By using async/await, the code becomes more concise and easier to read, making it a preferable alternative for handling promises. Both populateDiv() and populateDiv2() perform the same functionality, but the latter takes advantage of modern JavaScript syntax for better code organization.

The onInput() Function

The onInput function is an event handler in JavaScript that gets executed when the value of an input field is changed by the user. This event is triggered dynamically as the user types or modifies the content within the input field. The onInput event is commonly used to perform actions in real-time as the user interacts with the input element.

Understanding Debouncing

Debouncing is a programming practice used to ensure that time-consuming tasks do not fire so often, making them more efficient. In the context of onInput events, debouncing is often applied to delay the execution of certain actions (e.g., sending requests) until after a user has stopped typing for a specific duration.

Implementation: The following example demonstrates debouncing in the onInput event to delay the execution of a function that sends a request based on user input.

<html>
  <body>
    <!-- Input field with onInput event and debouncing -->
    <input id="textInput" type="text" onInput="debounce(handleInput, 500)" placeholder="Type something...">

    <!-- Display area for the debounced input value -->
    <p id="displayText"></p>

    <script>
      // Debounce function to delay the execution of a function
      function debounce(func, delay) {
        let timeoutId;

        return function() {
          // Clear the previous timeout
          clearTimeout(timeoutId);

          // Set a new timeout
          timeoutId = setTimeout(() => {
            func.apply(this, arguments);
          }, delay);
        };
      }

      // Function to handle the debounced onInput event
      function handleInput() {
        // Get the input field's value
        const inputValue = document.getElementById("textInput").value;

        // Display the input value in the paragraph
        document.getElementById("displayText").innerText = "You typed: " + inputValue;

        // Simulate sending a request (replace with actual AJAX call)
        console.log("Request sent:", inputValue);
      }
    </script>
  </body>
</html>

Explanation:

• The debounce function is a generic debounce implementation that takes a function (func) and a delay time (delay).
• Inside the debounce function, a timeout is set to delay the execution of the provided function (func) by the specified delay time (delay).
• The handleInput function is the actual function to be executed when the onInput event occurs. It simulates sending a request (e.g., an AJAX call) based on user input.

How it works:

• When a user types in the input field, the onInput event triggers the debounce function.
• The debounce function sets a timeout, and if the user continues typing within the specified delay time, the previous timeout is cleared, and a new one is set.
• After the user stops typing for the specified delay, the handleInput function is executed.
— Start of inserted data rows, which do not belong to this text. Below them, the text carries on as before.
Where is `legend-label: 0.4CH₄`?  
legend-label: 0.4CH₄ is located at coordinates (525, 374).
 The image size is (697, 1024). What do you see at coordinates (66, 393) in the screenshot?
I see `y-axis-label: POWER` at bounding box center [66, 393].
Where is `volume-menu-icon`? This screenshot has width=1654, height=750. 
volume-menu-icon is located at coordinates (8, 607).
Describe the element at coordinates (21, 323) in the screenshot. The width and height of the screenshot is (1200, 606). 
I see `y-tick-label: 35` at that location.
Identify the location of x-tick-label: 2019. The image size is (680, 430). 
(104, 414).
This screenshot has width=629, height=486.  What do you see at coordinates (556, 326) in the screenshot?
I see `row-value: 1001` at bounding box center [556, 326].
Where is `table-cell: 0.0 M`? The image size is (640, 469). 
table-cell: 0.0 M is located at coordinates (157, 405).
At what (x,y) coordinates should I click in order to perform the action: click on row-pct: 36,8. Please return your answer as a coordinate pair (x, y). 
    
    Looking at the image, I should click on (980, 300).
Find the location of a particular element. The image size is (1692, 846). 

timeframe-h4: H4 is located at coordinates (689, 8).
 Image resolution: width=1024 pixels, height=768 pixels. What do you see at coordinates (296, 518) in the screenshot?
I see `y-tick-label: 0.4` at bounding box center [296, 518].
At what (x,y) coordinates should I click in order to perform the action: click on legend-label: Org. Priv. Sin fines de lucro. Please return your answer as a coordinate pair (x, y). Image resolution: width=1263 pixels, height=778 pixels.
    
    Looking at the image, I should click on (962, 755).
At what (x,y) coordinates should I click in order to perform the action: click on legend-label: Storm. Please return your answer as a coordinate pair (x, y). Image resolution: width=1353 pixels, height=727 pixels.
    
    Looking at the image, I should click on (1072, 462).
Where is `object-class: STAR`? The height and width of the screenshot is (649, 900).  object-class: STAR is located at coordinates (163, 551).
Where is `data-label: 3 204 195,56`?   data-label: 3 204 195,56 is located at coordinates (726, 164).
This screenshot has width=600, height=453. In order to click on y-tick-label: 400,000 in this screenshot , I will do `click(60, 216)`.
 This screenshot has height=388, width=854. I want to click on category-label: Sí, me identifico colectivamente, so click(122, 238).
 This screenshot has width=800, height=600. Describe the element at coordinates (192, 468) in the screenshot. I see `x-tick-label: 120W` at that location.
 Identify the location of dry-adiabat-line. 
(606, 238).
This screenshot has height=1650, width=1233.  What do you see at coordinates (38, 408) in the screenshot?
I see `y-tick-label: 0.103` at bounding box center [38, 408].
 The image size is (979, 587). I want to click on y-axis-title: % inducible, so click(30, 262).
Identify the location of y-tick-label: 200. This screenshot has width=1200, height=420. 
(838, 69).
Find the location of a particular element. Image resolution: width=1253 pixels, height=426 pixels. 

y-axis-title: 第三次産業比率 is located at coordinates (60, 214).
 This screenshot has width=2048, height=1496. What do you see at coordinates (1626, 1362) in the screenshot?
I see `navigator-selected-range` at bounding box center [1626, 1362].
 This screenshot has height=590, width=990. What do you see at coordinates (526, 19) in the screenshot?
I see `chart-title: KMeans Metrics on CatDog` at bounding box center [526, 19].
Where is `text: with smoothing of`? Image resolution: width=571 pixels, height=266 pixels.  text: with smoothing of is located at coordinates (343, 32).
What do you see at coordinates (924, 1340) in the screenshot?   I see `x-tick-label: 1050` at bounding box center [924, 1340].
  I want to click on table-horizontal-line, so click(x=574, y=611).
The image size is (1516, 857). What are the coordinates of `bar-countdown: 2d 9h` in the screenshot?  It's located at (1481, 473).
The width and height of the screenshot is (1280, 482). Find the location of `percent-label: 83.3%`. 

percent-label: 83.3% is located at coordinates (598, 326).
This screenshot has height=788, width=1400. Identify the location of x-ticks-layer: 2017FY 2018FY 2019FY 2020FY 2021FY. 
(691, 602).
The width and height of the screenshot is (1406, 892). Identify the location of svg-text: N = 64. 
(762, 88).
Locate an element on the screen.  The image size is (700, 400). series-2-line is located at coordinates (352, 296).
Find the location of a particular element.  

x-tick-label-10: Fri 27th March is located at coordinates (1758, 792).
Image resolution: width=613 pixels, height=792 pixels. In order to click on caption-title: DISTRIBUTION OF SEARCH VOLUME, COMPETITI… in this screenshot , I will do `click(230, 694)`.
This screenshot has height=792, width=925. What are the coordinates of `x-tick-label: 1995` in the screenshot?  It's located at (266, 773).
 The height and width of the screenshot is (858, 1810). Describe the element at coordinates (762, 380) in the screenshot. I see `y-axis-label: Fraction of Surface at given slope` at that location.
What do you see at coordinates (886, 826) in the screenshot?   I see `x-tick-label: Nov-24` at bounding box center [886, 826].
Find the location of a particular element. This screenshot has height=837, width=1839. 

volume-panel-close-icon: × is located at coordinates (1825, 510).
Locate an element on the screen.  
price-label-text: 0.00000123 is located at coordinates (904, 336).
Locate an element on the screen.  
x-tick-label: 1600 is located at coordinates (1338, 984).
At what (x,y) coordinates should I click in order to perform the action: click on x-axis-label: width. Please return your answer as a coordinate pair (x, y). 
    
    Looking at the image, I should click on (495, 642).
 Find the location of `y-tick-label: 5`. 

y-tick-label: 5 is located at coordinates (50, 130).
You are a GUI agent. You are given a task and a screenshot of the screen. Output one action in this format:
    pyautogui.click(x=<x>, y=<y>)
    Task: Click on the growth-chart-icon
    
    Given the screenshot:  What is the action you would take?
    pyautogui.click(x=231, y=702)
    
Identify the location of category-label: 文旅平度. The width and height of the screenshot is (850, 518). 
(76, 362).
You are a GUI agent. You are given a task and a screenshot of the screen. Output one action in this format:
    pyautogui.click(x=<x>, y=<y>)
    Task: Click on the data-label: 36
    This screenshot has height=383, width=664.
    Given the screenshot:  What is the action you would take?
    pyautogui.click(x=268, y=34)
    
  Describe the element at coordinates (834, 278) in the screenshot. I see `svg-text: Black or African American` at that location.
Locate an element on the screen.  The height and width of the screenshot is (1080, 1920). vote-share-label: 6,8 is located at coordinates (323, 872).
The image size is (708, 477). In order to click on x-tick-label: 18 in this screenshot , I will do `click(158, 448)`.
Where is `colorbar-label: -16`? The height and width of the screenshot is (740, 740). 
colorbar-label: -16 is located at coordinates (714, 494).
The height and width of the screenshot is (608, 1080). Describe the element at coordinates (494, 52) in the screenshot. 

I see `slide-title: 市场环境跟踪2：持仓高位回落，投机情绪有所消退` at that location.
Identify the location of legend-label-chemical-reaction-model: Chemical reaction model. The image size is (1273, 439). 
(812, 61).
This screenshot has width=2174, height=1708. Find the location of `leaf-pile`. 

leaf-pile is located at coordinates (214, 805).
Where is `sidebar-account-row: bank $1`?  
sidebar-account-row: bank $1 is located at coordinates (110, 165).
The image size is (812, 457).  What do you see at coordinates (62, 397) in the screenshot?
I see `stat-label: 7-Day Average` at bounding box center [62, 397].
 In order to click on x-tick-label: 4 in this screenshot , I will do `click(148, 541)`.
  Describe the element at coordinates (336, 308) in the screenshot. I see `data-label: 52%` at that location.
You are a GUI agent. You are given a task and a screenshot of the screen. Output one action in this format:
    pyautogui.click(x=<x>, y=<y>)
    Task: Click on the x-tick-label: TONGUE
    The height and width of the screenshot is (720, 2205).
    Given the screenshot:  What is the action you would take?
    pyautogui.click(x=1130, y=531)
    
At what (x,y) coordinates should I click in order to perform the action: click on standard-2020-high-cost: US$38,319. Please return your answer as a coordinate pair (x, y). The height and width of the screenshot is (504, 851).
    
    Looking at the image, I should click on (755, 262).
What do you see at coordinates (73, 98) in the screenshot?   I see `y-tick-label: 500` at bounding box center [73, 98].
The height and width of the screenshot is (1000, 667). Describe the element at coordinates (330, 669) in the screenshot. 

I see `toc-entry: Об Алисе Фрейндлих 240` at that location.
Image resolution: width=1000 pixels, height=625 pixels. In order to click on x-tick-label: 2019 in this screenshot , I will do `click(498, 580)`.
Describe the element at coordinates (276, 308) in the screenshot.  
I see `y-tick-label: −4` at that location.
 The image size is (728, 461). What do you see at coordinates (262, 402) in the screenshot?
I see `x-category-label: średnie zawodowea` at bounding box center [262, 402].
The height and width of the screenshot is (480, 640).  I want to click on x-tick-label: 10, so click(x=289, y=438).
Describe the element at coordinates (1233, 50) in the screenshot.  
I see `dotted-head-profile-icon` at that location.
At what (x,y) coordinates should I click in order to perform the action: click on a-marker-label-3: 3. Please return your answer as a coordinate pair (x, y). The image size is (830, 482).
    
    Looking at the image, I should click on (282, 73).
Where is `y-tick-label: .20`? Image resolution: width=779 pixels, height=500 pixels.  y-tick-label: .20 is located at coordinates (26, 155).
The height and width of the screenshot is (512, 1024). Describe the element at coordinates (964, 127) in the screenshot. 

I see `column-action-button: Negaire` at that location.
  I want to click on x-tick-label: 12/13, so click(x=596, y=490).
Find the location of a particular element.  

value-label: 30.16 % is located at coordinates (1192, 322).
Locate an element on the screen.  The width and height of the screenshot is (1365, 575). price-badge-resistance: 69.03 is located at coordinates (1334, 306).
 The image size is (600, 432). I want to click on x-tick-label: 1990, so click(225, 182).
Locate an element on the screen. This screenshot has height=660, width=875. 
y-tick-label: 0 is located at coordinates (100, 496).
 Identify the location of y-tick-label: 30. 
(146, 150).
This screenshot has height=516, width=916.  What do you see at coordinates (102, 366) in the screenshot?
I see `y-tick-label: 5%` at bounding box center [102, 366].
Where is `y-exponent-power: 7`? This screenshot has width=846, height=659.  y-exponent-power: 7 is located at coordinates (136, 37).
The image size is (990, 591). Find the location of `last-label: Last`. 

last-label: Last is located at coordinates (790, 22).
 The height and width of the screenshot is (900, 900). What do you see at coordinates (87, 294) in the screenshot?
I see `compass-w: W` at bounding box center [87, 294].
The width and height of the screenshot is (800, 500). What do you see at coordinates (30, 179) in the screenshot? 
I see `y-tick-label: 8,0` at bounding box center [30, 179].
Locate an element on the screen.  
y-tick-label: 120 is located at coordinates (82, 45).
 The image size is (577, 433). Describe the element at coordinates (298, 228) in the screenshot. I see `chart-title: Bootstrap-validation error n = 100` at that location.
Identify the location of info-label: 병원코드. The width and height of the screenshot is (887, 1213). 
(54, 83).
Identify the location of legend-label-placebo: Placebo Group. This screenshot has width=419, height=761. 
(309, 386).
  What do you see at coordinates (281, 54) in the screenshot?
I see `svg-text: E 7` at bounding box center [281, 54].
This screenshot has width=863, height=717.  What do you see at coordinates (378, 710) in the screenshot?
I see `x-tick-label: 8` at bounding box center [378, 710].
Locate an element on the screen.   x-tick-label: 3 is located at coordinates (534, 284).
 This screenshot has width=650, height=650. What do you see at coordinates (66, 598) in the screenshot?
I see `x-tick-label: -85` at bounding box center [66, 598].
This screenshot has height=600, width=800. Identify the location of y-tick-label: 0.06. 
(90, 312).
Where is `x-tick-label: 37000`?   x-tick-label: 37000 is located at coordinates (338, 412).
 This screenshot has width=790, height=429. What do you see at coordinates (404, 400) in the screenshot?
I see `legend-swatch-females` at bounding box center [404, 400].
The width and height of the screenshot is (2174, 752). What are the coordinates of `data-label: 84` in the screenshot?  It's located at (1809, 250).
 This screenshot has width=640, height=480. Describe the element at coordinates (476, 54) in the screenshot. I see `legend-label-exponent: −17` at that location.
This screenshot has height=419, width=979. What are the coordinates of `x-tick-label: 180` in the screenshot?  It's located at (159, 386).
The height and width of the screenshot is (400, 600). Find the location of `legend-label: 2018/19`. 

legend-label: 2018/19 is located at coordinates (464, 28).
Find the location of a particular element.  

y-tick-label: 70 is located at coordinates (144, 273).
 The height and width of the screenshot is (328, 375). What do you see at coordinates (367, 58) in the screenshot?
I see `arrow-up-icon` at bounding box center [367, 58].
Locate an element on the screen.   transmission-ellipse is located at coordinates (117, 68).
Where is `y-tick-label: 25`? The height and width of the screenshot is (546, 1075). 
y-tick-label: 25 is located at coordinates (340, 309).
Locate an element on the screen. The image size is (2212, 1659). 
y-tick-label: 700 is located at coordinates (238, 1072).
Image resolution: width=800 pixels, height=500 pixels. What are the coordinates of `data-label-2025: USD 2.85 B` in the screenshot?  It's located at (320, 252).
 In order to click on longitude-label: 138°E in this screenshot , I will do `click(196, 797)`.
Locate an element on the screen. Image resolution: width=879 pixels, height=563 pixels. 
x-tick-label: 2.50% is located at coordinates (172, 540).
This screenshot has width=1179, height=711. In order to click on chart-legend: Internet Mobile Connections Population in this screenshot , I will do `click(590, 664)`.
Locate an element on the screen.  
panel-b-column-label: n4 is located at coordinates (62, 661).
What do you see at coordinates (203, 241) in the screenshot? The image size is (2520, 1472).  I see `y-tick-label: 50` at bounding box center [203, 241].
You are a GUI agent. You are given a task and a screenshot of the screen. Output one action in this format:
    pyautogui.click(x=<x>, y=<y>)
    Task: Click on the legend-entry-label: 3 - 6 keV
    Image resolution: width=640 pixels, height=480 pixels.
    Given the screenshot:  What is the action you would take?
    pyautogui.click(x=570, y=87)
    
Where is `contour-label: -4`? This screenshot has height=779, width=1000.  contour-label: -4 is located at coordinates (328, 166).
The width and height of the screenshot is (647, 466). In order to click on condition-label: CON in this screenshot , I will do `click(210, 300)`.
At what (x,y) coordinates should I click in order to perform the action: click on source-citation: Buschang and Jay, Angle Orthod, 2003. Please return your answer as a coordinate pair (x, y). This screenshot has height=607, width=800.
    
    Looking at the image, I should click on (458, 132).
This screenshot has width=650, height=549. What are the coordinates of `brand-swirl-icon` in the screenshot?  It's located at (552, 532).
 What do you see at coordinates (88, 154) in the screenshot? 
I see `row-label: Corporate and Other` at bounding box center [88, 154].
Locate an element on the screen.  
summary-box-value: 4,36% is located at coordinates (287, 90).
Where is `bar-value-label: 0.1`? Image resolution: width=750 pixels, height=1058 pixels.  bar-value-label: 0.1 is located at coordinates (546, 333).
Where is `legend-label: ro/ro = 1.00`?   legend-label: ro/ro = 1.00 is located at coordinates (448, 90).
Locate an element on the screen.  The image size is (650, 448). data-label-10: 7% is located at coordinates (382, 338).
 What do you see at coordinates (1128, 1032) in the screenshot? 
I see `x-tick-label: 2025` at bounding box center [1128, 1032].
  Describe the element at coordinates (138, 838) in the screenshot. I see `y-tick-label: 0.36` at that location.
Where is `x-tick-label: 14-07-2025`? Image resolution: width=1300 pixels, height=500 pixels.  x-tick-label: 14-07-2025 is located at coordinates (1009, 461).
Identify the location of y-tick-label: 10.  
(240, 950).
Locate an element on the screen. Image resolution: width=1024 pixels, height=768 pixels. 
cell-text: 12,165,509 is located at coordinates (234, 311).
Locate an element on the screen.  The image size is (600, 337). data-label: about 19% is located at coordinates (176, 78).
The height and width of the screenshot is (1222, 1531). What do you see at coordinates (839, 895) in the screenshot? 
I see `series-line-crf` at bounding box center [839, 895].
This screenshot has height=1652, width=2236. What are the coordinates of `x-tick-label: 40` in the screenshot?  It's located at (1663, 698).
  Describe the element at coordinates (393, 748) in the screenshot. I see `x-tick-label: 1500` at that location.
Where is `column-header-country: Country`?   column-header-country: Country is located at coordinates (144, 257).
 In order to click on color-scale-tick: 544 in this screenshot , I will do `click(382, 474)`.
This ensures that the function associated with the onInput event is not called on every keystroke but rather after the user has stopped typing for a brief moment, reducing unnecessary and potentially resource-intensive calls, such as sending requests.

Throttling vs Rate Limiting

Throttling:

• Definition: Controls the rate at which a specific action is performed.
• Purpose: Ensures a smooth user experience, preventing rapid consecutive actions.
• Implementation: Limits the frequency of a particular function within a specified time frame.

Rate Limiting:

• Definition: Controls the number of requests a client can make within a specific time period.
• Purpose: Protects server resources, avoids abuse, and maintains fair usage.
• Implementation: Typically applied at the server/API level, limiting requests per second or minute.

Key Differences:

• Throttling focuses on action frequency; rate limiting focuses on request count.
• Throttling can be applied to various actions; rate limiting is often used at the API level.
• Throttling aims for a smooth user experience; rate limiting protects server resources and enforces fairness.